El Tribunal Supremo (TS) autoriza la caza del lobo "sólo cuando constituya la única solución para evitar daños al ganado", por lo que considera que debe ir precedida de un examen de "medidas alternativas" que "razonablemente" puedan adoptar las explotaciones ganaderas para impedir sus ataques.

La sentencia, fijada el pasado 12 de febrero pero hecha pública este lunes por la Sala de lo Contencioso-Administrativo del TS, confirma en casación la del Tribunal Superior de Cantabria, que anuló en 2022 las autorizaciones dadas por el anterior Ejecutivo regional cántabro para la "extracción" de varios ejemplares que podían causar daños al ganado en esta comunidad autónoma.

Esa resolución, con la que el Tribunal Superior de Justicia de Cantabria atendió la petición de la asociación conservacionista Ascel de suspender el plan de control del Gobierno cántabro, se dictó cuando el lobo estaba dentro del Listado de Especies Silvestres en Régimen de Protección Especial (Lespre).

Por ello, en su sentencia, el TS recuerda que todas las poblaciones de lobo en España fueron incluidas en el Lespre, lo que les permitió adquirir "el máximo nivel de protección que dispensa nuestra legislación" y, en particular, la Ley del Patrimonio Natural y de la Biodiversidad.

Aun reconociendo la competencia de las comunidades autónomas para adoptar medidas de gestión de la especie que puedan incluir la muerte de ejemplares, el TS indica que estas medidas "deben someterse a unas rigurosas condiciones" previstas por la normativa, teniendo en cuenta las pautas aplicadas por el Tribunal de Justicia de la Unión Europea en la aplicación de la Directiva Hábitats.

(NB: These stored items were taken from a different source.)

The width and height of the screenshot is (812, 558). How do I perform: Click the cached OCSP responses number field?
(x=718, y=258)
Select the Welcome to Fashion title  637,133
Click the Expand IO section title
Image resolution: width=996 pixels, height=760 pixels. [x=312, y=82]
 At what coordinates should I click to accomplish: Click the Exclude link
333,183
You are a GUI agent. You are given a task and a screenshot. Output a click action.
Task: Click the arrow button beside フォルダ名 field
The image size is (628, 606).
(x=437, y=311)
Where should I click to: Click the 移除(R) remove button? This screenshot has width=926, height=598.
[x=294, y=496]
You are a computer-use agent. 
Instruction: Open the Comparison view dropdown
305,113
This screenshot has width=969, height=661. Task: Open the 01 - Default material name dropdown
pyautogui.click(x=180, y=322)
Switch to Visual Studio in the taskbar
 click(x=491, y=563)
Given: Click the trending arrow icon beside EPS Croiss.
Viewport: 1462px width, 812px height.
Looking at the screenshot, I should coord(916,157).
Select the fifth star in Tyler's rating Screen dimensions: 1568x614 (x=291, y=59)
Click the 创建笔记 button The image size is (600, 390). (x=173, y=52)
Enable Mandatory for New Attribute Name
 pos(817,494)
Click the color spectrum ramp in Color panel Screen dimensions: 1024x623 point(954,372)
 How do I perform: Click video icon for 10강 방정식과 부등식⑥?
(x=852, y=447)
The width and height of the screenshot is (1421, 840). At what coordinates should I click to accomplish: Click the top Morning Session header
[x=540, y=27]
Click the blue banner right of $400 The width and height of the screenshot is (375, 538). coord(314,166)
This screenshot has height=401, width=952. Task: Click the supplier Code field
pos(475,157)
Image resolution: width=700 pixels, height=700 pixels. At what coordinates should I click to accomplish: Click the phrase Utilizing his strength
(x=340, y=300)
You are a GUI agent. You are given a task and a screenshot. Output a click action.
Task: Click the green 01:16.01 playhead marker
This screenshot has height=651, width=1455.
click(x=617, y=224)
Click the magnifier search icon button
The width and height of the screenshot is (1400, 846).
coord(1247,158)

La caza de un número concreto de lobos requiere, además, "la comprobación del buen estado de conservación de la especie", precisa el alto tribunal, y añade que para ello "no es suficiente con observar que su población se ha incrementado en uno o varios municipios concretos", sino que, "a causa del amplio territorio en el que se mueve", se hace necesario "un estudio más extenso".

Muerte "selectiva"

El Tribunal Supremo añade en esa resolución, a un recurso de 2022, que la muerte de ejemplares "debe ser selectiva" y "no es posible permitir que se aplique de forma indiscriminada a un determinado número de individuo sin otra concreción".

Según explican a EFE fuentes del Ejecutivo cántabro, desde la salida del lobo del Lespre, en marzo de 2025, la gestión del control de esa especie corresponde a las comunidades autónomas a través de sus planes específicos.

En el caso de Cantabria, desde que se anuló esa protección especial, la comunidad autónoma aprobó una orden para el control de la especie, que ha llevado al sacrificio de 41 lobos y, como comunicó la consejería responsable de esa materia, no se descarta que se regule la muerte de más animales ante el incremento de ataques de lobo en la región.